#### LISTED ENTRIES

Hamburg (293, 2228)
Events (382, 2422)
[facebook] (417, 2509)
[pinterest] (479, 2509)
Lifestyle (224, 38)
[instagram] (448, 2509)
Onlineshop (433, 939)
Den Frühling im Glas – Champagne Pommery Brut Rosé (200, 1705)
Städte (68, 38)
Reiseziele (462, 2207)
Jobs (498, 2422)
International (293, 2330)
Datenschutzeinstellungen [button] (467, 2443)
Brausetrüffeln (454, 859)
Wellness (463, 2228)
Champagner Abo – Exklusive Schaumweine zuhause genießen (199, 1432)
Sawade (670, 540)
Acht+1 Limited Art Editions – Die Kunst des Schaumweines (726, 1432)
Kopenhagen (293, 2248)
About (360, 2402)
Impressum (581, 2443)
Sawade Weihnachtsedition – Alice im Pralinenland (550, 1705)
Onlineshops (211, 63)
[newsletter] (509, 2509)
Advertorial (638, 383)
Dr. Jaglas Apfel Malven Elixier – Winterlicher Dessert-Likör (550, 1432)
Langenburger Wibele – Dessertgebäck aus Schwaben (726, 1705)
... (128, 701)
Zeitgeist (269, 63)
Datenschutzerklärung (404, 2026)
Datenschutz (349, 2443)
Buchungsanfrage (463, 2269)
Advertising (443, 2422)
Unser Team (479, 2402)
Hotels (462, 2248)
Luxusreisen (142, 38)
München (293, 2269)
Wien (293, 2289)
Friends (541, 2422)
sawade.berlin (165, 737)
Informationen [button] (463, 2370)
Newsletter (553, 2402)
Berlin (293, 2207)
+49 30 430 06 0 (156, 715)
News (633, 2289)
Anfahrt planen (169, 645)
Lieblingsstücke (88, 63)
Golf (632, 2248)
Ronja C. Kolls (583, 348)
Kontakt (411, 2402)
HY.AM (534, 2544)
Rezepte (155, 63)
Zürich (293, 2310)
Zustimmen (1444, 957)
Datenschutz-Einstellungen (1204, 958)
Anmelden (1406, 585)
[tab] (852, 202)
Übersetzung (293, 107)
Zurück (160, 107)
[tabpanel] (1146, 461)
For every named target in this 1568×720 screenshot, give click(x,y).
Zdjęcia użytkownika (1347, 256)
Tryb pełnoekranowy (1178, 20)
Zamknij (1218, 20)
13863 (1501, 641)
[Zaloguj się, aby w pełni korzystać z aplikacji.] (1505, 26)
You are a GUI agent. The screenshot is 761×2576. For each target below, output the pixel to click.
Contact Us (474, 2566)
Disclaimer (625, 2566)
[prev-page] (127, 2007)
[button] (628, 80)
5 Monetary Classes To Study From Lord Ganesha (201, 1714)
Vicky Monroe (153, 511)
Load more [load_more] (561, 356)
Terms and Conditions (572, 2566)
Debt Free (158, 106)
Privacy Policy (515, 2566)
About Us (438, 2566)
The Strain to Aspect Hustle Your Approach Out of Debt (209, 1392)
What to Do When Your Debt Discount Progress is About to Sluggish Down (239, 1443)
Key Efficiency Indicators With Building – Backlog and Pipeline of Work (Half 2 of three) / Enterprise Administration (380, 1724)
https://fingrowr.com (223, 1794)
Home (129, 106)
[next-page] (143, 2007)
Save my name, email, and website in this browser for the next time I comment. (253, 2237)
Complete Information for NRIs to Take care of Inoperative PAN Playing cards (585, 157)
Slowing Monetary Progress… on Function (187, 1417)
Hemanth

########

WHAT IS BEING ASKED
Copy all of the data above line for line, changing nothing.

RESULT OF THIS EXERCISE
Hamburg (293, 2228)
Events (382, 2422)
[facebook] (417, 2509)
[pinterest] (479, 2509)
Lifestyle (224, 38)
[instagram] (448, 2509)
Onlineshop (433, 939)
Den Frühling im Glas – Champagne Pommery Brut Rosé (200, 1705)
Städte (68, 38)
Reiseziele (462, 2207)
Jobs (498, 2422)
International (293, 2330)
Datenschutzeinstellungen [button] (467, 2443)
Brausetrüffeln (454, 859)
Wellness (463, 2228)
Champagner Abo – Exklusive Schaumweine zuhause genießen (199, 1432)
Sawade (670, 540)
Acht+1 Limited Art Editions – Die Kunst des Schaumweines (726, 1432)
Kopenhagen (293, 2248)
About (360, 2402)
Impressum (581, 2443)
Sawade Weihnachtsedition – Alice im Pralinenland (550, 1705)
Onlineshops (211, 63)
[newsletter] (509, 2509)
Advertorial (638, 383)
Dr. Jaglas Apfel Malven Elixier – Winterlicher Dessert-Likör (550, 1432)
Langenburger Wibele – Dessertgebäck aus Schwaben (726, 1705)
... (128, 701)
Zeitgeist (269, 63)
Datenschutzerklärung (404, 2026)
Datenschutz (349, 2443)
Buchungsanfrage (463, 2269)
Advertising (443, 2422)
Unser Team (479, 2402)
Hotels (462, 2248)
Luxusreisen (142, 38)
München (293, 2269)
Wien (293, 2289)
Friends (541, 2422)
sawade.berlin (165, 737)
Informationen [button] (463, 2370)
Newsletter (553, 2402)
Berlin (293, 2207)
+49 30 430 06 0 (156, 715)
News (633, 2289)
Anfahrt planen (169, 645)
Lieblingsstücke (88, 63)
Golf (632, 2248)
Ronja C. Kolls (583, 348)
Kontakt (411, 2402)
HY.AM (534, 2544)
Rezepte (155, 63)
Zürich (293, 2310)
Zustimmen (1444, 957)
Datenschutz-Einstellungen (1204, 958)
Anmelden (1406, 585)
[tab] (852, 202)
Übersetzung (293, 107)
Zurück (160, 107)
[tabpanel] (1146, 461)
For every named target in this 1568×720 screenshot, give click(x,y).
Zdjęcia użytkownika (1347, 256)
Tryb pełnoekranowy (1178, 20)
Zamknij (1218, 20)
13863 (1501, 641)
[Zaloguj się, aby w pełni korzystać z aplikacji.] (1505, 26)
You are a GUI agent. The screenshot is 761×2576. For each target below, output the pixel to click.
Contact Us (474, 2566)
Disclaimer (625, 2566)
[prev-page] (127, 2007)
[button] (628, 80)
5 Monetary Classes To Study From Lord Ganesha (201, 1714)
Vicky Monroe (153, 511)
Load more [load_more] (561, 356)
Terms and Conditions (572, 2566)
Debt Free (158, 106)
Privacy Policy (515, 2566)
About Us (438, 2566)
The Strain to Aspect Hustle Your Approach Out of Debt (209, 1392)
What to Do When Your Debt Discount Progress is About to Sluggish Down (239, 1443)
Key Efficiency Indicators With Building – Backlog and Pipeline of Work (Half 2 of three) / Enterprise Administration (380, 1724)
https://fingrowr.com (223, 1794)
Home (129, 106)
[next-page] (143, 2007)
Save my name, email, and website in this browser for the next time I comment. (253, 2237)
Complete Information for NRIs to Take care of Inoperative PAN Playing cards (585, 157)
Slowing Monetary Progress… on Function (187, 1417)
Hemanth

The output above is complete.